Assignment → Return the lines below exactly, from the first one through the line that has "Click Toggle Switches". Leave out everything after it.

Dataset excerpts →

------------------------

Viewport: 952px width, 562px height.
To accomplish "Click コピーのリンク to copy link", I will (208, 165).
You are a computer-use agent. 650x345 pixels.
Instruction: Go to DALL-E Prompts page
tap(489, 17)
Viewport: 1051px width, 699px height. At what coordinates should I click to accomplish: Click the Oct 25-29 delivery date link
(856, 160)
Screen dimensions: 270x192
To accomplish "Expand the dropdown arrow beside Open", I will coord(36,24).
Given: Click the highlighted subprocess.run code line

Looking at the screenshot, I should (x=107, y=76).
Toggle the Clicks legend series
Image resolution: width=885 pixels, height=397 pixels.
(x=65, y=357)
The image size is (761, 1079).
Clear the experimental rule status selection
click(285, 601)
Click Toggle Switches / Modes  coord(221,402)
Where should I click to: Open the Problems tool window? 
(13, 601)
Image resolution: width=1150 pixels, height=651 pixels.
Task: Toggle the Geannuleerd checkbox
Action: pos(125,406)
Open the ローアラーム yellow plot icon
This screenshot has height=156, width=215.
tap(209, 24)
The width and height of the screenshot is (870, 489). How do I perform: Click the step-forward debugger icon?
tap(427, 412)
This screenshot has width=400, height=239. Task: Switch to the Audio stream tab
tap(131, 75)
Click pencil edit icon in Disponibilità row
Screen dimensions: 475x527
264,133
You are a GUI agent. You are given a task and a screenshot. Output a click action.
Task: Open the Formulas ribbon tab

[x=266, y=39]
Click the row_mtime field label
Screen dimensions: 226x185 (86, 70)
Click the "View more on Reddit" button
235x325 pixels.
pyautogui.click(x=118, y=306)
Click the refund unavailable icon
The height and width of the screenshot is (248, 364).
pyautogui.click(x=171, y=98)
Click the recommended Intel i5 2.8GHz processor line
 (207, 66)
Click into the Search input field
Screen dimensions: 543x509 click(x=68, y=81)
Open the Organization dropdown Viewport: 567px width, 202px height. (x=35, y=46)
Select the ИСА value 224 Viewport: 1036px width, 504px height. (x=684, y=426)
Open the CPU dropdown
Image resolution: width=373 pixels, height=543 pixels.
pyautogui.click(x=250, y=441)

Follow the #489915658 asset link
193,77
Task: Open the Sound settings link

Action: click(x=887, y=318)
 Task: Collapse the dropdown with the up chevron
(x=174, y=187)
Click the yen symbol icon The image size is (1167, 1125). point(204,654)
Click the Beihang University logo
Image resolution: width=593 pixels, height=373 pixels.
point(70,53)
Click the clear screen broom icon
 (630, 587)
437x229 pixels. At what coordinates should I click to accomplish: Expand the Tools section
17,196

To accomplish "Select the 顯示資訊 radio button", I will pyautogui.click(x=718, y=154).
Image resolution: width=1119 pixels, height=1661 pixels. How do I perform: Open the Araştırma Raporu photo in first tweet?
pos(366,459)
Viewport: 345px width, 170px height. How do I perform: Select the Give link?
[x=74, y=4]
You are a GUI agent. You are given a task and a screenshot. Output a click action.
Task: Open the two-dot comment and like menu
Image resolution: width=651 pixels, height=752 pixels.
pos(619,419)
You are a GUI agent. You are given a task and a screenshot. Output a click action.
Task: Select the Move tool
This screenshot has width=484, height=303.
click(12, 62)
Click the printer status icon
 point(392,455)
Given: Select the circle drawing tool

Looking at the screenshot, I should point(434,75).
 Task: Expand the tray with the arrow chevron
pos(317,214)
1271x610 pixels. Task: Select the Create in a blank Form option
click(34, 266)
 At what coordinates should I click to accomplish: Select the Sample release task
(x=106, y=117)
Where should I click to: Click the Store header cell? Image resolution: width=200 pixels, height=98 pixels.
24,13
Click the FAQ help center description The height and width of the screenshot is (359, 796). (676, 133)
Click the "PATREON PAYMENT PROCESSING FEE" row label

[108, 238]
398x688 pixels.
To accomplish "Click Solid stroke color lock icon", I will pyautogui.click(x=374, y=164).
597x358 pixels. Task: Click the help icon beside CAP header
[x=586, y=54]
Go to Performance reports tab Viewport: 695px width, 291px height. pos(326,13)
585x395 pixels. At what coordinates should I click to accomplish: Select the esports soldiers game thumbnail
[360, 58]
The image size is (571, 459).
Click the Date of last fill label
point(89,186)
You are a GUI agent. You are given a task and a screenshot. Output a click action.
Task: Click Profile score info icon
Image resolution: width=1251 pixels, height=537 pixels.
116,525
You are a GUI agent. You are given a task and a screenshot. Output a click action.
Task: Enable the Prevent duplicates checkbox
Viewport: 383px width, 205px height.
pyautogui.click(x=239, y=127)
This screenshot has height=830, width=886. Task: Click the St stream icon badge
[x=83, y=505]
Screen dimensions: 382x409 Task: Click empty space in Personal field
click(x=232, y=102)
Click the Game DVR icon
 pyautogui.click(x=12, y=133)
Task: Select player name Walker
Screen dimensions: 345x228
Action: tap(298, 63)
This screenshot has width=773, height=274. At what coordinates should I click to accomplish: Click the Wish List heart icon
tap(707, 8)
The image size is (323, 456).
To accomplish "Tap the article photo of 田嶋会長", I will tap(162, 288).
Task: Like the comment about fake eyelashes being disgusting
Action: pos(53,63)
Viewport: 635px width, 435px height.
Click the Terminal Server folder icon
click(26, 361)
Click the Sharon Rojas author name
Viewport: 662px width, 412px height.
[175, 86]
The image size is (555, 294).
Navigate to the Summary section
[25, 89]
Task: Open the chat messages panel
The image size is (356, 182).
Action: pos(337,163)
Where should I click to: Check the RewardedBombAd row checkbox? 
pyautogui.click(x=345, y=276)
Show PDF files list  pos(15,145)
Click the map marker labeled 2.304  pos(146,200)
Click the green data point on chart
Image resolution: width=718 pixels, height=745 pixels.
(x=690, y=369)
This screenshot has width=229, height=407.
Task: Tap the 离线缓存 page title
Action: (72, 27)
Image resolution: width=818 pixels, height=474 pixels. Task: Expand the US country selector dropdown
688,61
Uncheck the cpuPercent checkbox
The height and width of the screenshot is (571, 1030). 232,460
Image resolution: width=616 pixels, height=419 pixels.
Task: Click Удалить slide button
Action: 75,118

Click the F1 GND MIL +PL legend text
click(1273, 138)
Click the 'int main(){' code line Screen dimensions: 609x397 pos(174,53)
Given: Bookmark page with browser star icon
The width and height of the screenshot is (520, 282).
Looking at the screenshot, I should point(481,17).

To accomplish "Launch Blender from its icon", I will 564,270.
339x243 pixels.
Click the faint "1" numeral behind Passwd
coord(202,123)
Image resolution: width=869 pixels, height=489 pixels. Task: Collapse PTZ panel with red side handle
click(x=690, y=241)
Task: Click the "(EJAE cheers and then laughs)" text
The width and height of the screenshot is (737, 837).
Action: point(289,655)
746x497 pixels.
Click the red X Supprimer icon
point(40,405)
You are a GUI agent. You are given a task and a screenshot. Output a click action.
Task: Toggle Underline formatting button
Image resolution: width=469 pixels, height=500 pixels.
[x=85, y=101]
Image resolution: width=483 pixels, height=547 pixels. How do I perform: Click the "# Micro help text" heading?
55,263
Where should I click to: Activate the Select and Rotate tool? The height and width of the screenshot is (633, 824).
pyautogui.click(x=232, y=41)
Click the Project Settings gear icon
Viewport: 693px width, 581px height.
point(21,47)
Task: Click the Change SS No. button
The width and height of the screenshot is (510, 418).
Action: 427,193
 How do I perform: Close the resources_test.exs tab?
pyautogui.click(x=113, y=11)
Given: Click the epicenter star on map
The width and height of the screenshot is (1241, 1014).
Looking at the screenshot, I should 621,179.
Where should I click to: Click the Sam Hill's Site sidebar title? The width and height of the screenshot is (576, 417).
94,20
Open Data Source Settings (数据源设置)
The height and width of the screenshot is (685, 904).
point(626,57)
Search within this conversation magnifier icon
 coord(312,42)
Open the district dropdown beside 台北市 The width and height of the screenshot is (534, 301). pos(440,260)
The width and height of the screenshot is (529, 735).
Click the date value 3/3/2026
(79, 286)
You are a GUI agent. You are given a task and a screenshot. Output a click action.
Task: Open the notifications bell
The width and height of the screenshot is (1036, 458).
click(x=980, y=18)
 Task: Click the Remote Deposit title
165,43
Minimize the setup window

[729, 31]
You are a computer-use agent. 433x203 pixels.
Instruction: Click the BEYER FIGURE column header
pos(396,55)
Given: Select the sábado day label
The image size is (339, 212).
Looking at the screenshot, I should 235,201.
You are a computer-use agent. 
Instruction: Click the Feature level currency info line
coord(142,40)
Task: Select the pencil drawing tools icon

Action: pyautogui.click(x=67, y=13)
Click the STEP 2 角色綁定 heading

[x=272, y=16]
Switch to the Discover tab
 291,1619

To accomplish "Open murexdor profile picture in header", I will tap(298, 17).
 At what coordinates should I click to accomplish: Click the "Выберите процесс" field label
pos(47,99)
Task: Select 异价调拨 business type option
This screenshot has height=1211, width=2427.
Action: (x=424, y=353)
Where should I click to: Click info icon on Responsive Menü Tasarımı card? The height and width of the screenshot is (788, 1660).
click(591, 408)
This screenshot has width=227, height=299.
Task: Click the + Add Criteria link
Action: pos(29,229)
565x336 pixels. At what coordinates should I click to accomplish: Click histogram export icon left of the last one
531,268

------------------------

Written answer →
Viewport: 952px width, 562px height.
To accomplish "Click コピーのリンク to copy link", I will (208, 165).
You are a computer-use agent. 650x345 pixels.
Instruction: Go to DALL-E Prompts page
tap(489, 17)
Viewport: 1051px width, 699px height. At what coordinates should I click to accomplish: Click the Oct 25-29 delivery date link
(856, 160)
Screen dimensions: 270x192
To accomplish "Expand the dropdown arrow beside Open", I will coord(36,24).
Given: Click the highlighted subprocess.run code line

Looking at the screenshot, I should (x=107, y=76).
Toggle the Clicks legend series
Image resolution: width=885 pixels, height=397 pixels.
(x=65, y=357)
The image size is (761, 1079).
Clear the experimental rule status selection
click(285, 601)
Click Toggle Switches / Modes  coord(221,402)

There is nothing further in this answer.